I've done similar at smaller scale. Instead of messing with underlying DNS or other caching in our code we just dropped a tuned dnsmasq as the resolver in front. The crawler had a separate worker to fill hosts so it was mostly hot when the crawler was asking.

ricardo81 · on Sept 1, 2020

In my case I was just fetching the home page of all known domain names. First issue I'd noticed was ensuring DNS requests were asynchronous. I wanted to rate limit fetching per /28 IPv4 to respect the hosts getting crawled, but couldn't really do that without knowing the IP beforehand (and keeping the crawler busy) so ended up creating a queue based on IP. I used libunbound. Found that some subnets have hundreds of thousands of sites and although the crawl starts quickly, you end up rate limited on those.

Also interested at the higher end of the scale about how 'hard'/polite you should be with authoritative nameservers as some of them can rate limit also.

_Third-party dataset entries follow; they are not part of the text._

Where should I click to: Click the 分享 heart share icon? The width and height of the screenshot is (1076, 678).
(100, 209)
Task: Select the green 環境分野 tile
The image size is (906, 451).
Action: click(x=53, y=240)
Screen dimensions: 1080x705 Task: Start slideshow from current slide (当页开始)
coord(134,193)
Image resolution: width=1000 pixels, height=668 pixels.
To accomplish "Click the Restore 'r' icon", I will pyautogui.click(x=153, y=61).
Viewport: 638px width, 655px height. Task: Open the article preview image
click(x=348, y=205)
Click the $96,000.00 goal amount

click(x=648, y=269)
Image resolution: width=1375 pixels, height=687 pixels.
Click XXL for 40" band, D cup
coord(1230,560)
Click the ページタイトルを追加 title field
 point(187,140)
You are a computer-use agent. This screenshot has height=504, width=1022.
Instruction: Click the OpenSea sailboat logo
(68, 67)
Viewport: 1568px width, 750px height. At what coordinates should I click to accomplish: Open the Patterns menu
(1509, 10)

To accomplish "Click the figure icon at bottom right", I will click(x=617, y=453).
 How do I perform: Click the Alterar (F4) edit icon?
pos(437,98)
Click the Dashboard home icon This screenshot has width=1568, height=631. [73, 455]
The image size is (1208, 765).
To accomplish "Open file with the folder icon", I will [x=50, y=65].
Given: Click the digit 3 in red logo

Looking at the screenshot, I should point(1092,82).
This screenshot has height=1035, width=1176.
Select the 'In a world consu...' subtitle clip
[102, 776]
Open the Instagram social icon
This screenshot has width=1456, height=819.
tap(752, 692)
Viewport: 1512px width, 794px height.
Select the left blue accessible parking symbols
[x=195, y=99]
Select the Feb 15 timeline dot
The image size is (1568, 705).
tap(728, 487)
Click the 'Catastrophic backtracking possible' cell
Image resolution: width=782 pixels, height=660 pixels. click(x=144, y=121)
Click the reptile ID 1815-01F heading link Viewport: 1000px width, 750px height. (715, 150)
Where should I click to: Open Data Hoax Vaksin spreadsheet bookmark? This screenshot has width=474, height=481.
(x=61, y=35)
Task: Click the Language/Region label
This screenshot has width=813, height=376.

pronoiac · on Sept 1, 2020

Roughly estimating, each Mac Pro could crawl around 3k pages per second.

polote · on Sept 1, 2020

Which is not possible

tinco · on Sept 1, 2020

Say the average web page is 100kb, and assuming gigabit connection in the office, then that's about a thousand pages per second. If the office switch is on 10gbit that would work out to 4000p/s naively counting. But we're in the same order of magnitude for the speed even on gbit, and we're not accounting for gzip, and the actual average page size might be a bit lower too.

jd20 · on Sept 1, 2020

Everything was on 10gigE. The average page size was around 17KB gzipped. Everything's a careful balance between CPU, memory, storage, and message throughput between machines.

Apple's corporate network also had incredible bandwidth to the Internet at large. Not sure why, but I assumed it was because their earliest data centers actually ran in office buildings in the vicinity of 1 Infinite Loop.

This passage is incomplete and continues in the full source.